Image 1Formellement il s’agit d’une modalité de la production agricole qui enrôle les différentes composantes de l’environnement de la plantation principale, aussi bien des végétaux, des animaux, des champignons, natifs ou apportés, afin d’en obtenir les services écosystémiques capables de l’optimiser, en réduisant autant que faire se peut les interventions artificielles. Du point de vue de l’économie politique l’agroécologie vise à produire dans les mêmes proportions que l’agriculture industrielle mais en se dispensant de répandre dans les champs les intrants habituels (engrais et pesticides) et d’y perpétuer des pratiques destructrices (anéantissement des organismes terricoles et compaction des sols). Ce but ne peut être atteint – car il l’est effectivement – que par des pratiques raisonnées et des stratégies complexes. Certaines associations particulières de plantes (ou de petits élevages complémentaires) vont suppléer en particulier aux engrais chimiques. C’est le cas des légumineuses qui, en fixant directement l’azote de l’air, couvriront les besoins des céréales associées. D’autres plantes, en bordure de champ, éloigneront tel ou tel ravageur spécifique. D’autres encore, avec des systèmes racinaires différents, augmenteront la capacité du sol à retenir l’eau de pluie et permettront de constituer les réserves nécessaires à la récolte. Celle-ci faite, on pourra encore opter pour une plantation de couverture capable de préserver la fertilité du sol.
On aura compris que l’agroécologie constitue le troisième moment de la révolution néolithique. Elle est, au delà des erreurs de l’agriculture industrielle, le retour aux pratiques paysannes (et elle a permis de valider nombre d’entre elles) mais avec le secours de l’agronomie, ( biochimie et microscopie des sols, en particulier).

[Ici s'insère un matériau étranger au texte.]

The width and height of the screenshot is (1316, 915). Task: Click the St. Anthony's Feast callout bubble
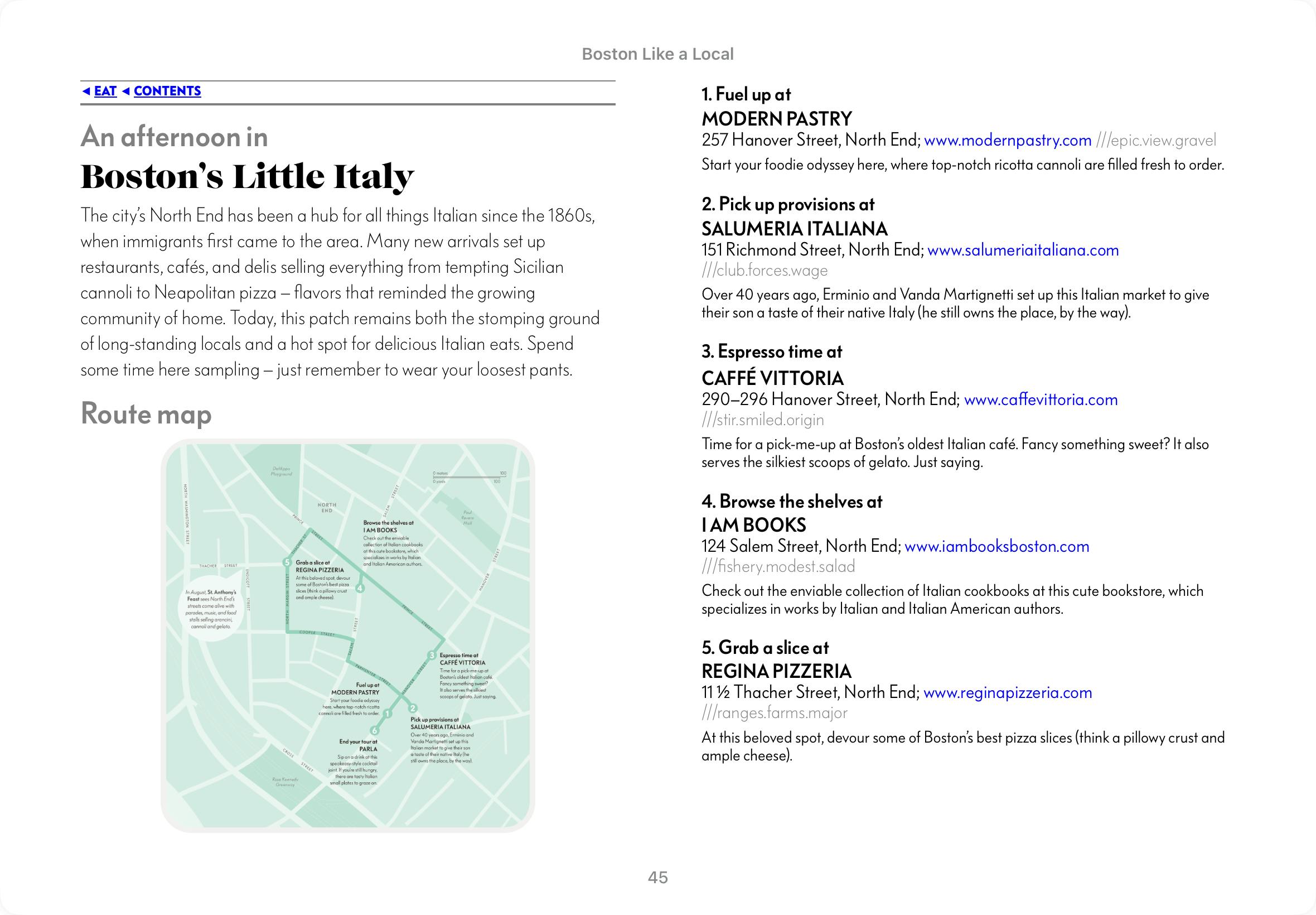click(x=211, y=609)
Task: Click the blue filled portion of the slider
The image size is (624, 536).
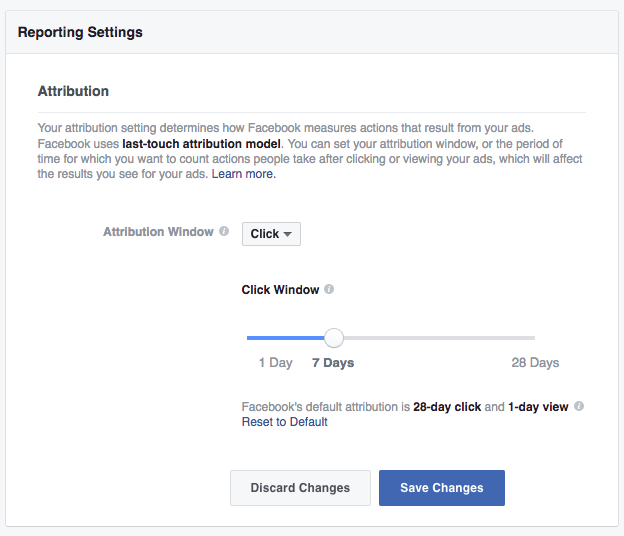Action: [285, 338]
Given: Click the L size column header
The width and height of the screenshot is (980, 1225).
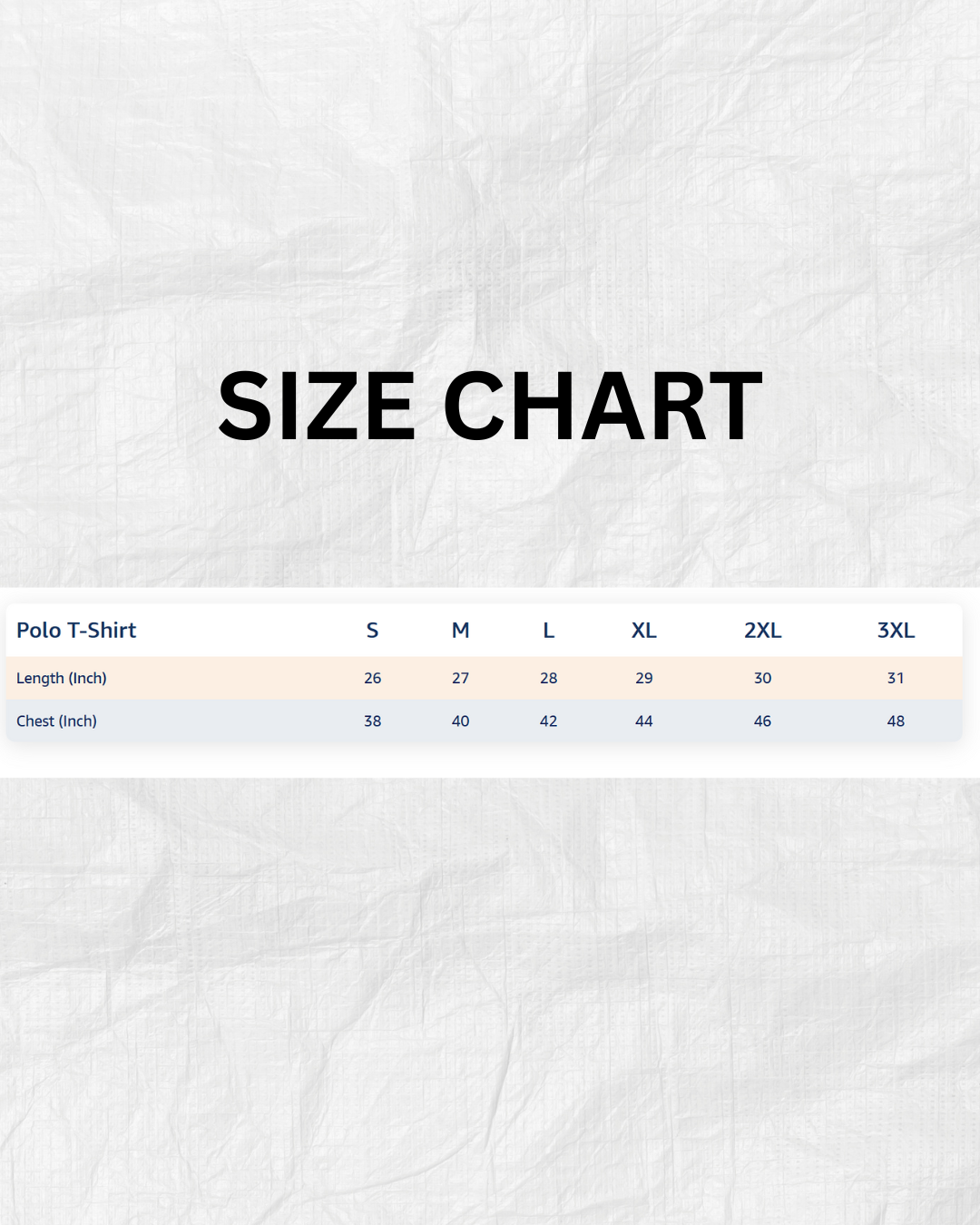Looking at the screenshot, I should point(549,631).
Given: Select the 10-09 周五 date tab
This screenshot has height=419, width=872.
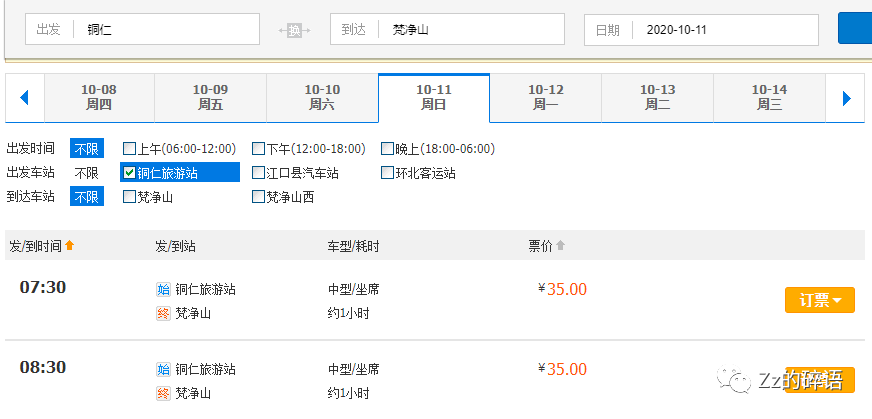Looking at the screenshot, I should (210, 98).
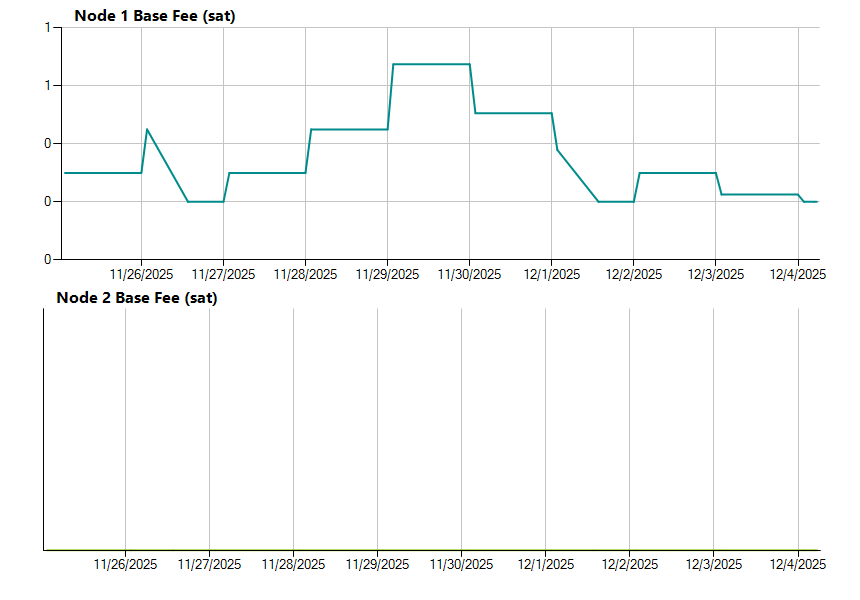The height and width of the screenshot is (600, 860).
Task: Click the 11/30/2025 label on Node 1 axis
Action: tap(469, 273)
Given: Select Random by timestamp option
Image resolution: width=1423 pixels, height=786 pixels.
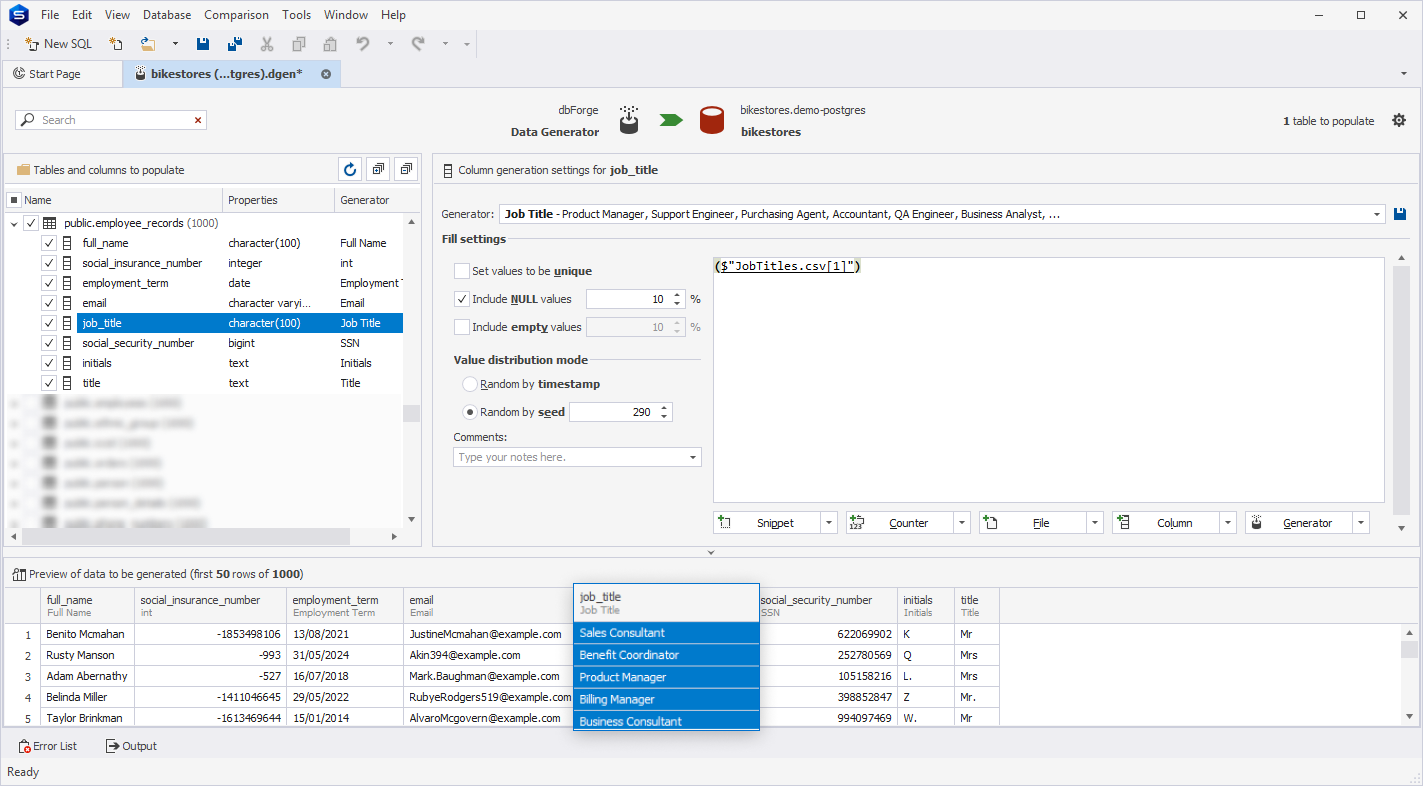Looking at the screenshot, I should pos(470,384).
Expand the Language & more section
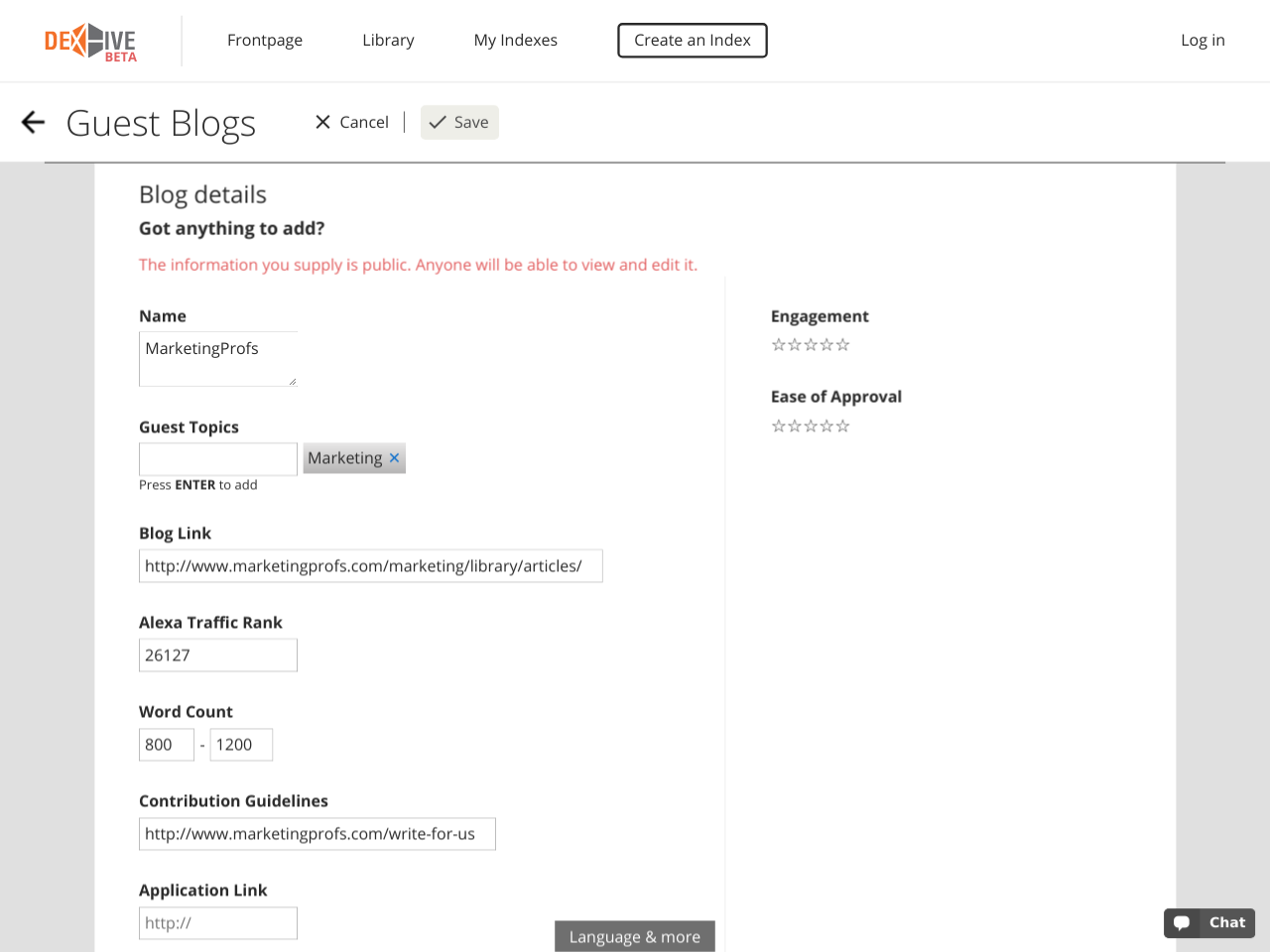This screenshot has width=1270, height=952. (635, 936)
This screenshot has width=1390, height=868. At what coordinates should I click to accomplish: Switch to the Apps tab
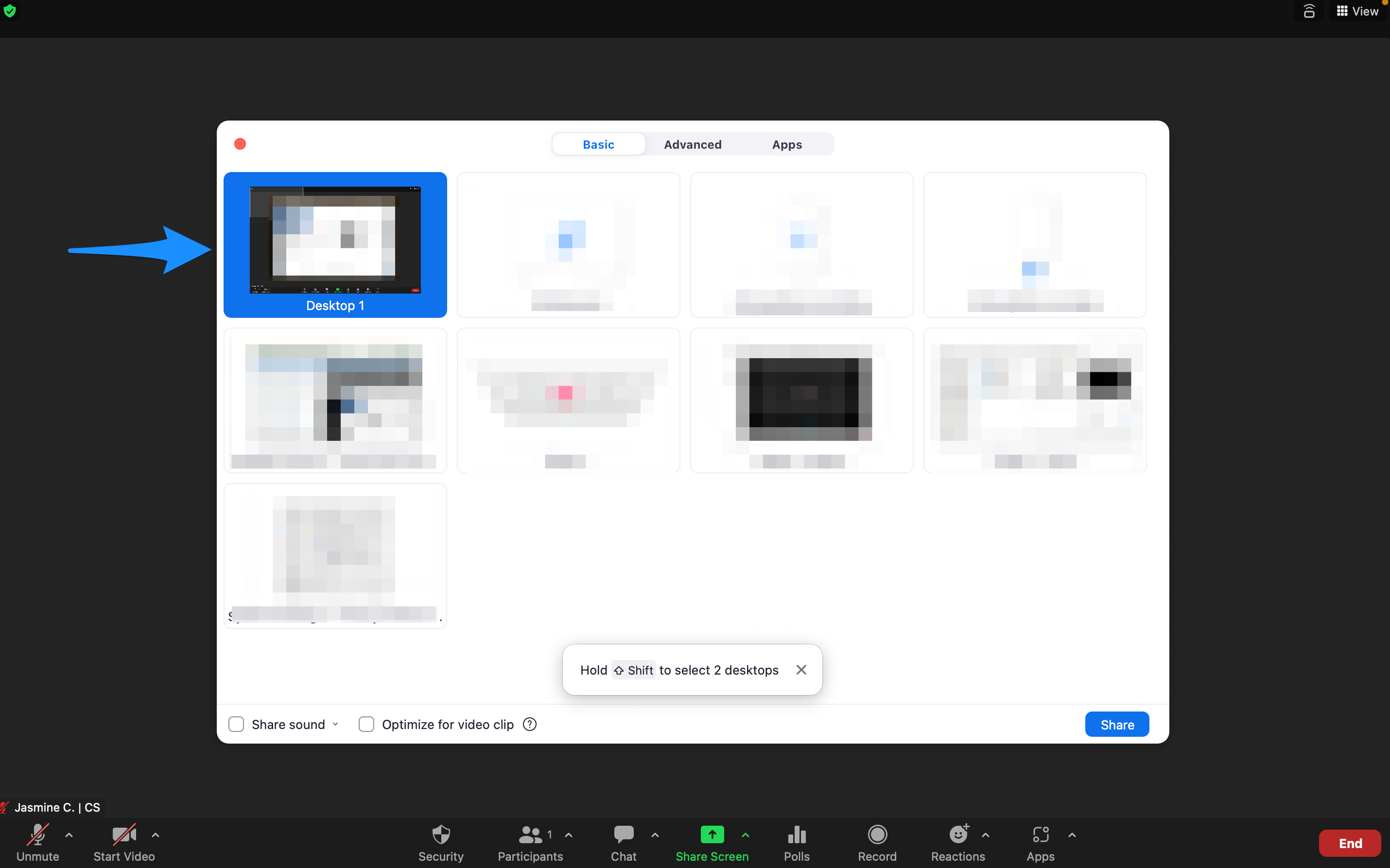point(787,145)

Mais plus que cela encore : elle est l’agriculture de l’avenir. Non seulement elle limite les émissions de G.E.S. (fin du labourage profond, du transit des intrants et du pétrole qui les alimentait) mais encore elle seule permettra de faire face au pic du phosphate, matière première des engrais et de quelques autres productions industrielles, en voie d’épuisement. Accessoirement elle libère l’agriculteur de sa position de simple exécutant en restaurant son sens de l’observation, son savoir et sa créativité comme principes de son travail. C’est que l’agroécologie est nécessairement diverse et créative. On sait qu’une faible variation de relief ou d’exposition n’appelle pas le même couvert végétal. La sécurité alimentaire de demain et la résilience des unités de production dépendront de ce savoir et de ce savoir faire.